[START Rows]
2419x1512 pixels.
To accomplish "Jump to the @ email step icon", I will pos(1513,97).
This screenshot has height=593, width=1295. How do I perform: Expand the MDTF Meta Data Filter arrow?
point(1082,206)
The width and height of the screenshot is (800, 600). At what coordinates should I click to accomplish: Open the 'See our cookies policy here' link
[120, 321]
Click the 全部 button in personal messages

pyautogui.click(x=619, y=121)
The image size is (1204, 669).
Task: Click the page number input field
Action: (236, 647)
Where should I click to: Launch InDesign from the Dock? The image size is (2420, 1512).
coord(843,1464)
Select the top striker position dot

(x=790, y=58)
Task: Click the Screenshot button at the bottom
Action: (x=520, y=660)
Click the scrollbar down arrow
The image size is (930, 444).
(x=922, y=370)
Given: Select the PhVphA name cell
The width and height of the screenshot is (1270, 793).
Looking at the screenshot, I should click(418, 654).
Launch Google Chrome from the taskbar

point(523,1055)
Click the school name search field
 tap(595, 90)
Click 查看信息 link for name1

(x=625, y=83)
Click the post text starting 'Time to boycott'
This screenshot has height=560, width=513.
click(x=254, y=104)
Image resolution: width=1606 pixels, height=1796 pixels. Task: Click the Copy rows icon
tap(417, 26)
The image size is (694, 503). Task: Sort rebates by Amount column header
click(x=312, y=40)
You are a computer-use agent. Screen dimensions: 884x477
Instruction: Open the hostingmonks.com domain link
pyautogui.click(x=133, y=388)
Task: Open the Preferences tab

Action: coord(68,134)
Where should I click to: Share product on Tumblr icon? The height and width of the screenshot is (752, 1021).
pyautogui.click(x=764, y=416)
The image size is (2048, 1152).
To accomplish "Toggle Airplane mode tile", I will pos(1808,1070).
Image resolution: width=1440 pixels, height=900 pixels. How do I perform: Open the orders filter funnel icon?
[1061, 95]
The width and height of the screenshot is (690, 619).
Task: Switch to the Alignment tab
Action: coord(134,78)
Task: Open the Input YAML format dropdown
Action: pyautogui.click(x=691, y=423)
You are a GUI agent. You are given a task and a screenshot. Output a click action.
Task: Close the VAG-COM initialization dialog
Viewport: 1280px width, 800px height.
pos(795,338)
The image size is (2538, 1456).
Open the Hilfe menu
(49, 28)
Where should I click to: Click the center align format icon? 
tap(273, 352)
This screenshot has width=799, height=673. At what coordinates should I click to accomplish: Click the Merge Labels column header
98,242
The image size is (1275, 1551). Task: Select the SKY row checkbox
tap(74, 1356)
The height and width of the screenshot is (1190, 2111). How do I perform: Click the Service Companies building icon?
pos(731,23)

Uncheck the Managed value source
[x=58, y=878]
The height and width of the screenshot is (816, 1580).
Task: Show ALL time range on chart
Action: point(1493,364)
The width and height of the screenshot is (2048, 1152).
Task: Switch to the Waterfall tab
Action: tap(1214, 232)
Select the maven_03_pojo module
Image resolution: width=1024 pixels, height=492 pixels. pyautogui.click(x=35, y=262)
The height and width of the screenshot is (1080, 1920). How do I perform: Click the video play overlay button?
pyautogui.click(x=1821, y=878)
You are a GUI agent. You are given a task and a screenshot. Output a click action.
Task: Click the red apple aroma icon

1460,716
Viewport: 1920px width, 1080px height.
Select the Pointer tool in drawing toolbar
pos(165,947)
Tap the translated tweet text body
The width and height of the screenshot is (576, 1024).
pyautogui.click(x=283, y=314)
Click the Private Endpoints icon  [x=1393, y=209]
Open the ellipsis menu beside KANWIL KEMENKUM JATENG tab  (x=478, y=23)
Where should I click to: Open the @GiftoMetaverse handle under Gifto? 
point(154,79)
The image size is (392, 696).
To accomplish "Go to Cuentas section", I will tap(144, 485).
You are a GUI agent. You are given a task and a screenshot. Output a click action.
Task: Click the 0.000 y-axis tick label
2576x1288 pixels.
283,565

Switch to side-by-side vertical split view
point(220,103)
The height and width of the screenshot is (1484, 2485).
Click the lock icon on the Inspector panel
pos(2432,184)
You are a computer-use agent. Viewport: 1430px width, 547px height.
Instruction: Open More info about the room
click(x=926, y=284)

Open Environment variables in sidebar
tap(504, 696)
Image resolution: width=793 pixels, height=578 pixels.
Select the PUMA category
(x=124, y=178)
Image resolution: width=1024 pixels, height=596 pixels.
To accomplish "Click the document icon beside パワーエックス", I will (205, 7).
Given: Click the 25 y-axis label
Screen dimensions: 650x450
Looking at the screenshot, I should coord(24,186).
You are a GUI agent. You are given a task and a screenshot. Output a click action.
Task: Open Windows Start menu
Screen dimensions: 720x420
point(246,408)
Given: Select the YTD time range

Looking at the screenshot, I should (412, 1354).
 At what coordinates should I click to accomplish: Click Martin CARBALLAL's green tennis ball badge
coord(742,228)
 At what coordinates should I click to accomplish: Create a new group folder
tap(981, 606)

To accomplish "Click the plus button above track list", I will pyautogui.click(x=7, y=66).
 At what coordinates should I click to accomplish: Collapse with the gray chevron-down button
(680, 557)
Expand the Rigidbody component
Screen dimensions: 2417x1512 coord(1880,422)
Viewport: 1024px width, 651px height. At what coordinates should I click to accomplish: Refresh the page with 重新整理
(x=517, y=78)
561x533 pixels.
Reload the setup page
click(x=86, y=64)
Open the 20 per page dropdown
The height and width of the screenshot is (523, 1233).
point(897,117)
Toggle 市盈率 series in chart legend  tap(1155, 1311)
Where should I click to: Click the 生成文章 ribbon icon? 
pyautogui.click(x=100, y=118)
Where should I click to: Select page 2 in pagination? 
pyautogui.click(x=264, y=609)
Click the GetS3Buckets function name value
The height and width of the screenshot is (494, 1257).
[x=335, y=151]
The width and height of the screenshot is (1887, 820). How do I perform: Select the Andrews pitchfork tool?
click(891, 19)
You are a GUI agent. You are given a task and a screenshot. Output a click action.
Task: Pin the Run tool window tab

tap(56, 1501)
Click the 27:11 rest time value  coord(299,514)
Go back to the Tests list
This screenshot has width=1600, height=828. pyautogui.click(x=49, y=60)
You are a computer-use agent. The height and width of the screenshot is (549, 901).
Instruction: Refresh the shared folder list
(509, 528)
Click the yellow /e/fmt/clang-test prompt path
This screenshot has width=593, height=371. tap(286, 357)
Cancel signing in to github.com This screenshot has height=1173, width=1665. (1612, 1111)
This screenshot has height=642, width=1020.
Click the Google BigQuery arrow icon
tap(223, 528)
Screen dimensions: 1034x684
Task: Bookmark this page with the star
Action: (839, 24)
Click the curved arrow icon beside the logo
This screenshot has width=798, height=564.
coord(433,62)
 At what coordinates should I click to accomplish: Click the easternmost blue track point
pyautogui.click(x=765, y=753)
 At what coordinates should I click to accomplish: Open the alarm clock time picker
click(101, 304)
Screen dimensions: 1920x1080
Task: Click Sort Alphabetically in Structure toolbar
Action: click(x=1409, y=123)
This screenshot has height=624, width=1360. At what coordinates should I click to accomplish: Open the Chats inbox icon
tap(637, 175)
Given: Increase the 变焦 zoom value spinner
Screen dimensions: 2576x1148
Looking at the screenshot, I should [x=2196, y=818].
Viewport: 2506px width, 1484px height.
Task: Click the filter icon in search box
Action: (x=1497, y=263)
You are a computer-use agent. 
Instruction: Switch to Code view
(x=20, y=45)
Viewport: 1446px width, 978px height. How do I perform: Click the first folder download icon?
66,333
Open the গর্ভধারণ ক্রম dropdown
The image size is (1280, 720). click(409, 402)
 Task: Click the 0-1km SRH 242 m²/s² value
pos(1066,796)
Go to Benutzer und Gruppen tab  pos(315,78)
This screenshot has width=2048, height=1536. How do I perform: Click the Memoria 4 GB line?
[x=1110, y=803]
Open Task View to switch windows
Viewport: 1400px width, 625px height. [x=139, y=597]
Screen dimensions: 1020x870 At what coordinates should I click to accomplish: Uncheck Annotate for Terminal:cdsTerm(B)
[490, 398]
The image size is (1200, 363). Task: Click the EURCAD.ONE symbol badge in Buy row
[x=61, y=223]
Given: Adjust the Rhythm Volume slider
[END Rows]
Print the data again exactly, from the line with "Task: Open the Preferences tab" up to and including the line with "I will pos(1808,1070).".

Task: Open the Preferences tab

Action: coord(68,134)
Where should I click to: Share product on Tumblr icon? The height and width of the screenshot is (752, 1021).
pyautogui.click(x=764, y=416)
The image size is (2048, 1152).
To accomplish "Toggle Airplane mode tile", I will pos(1808,1070).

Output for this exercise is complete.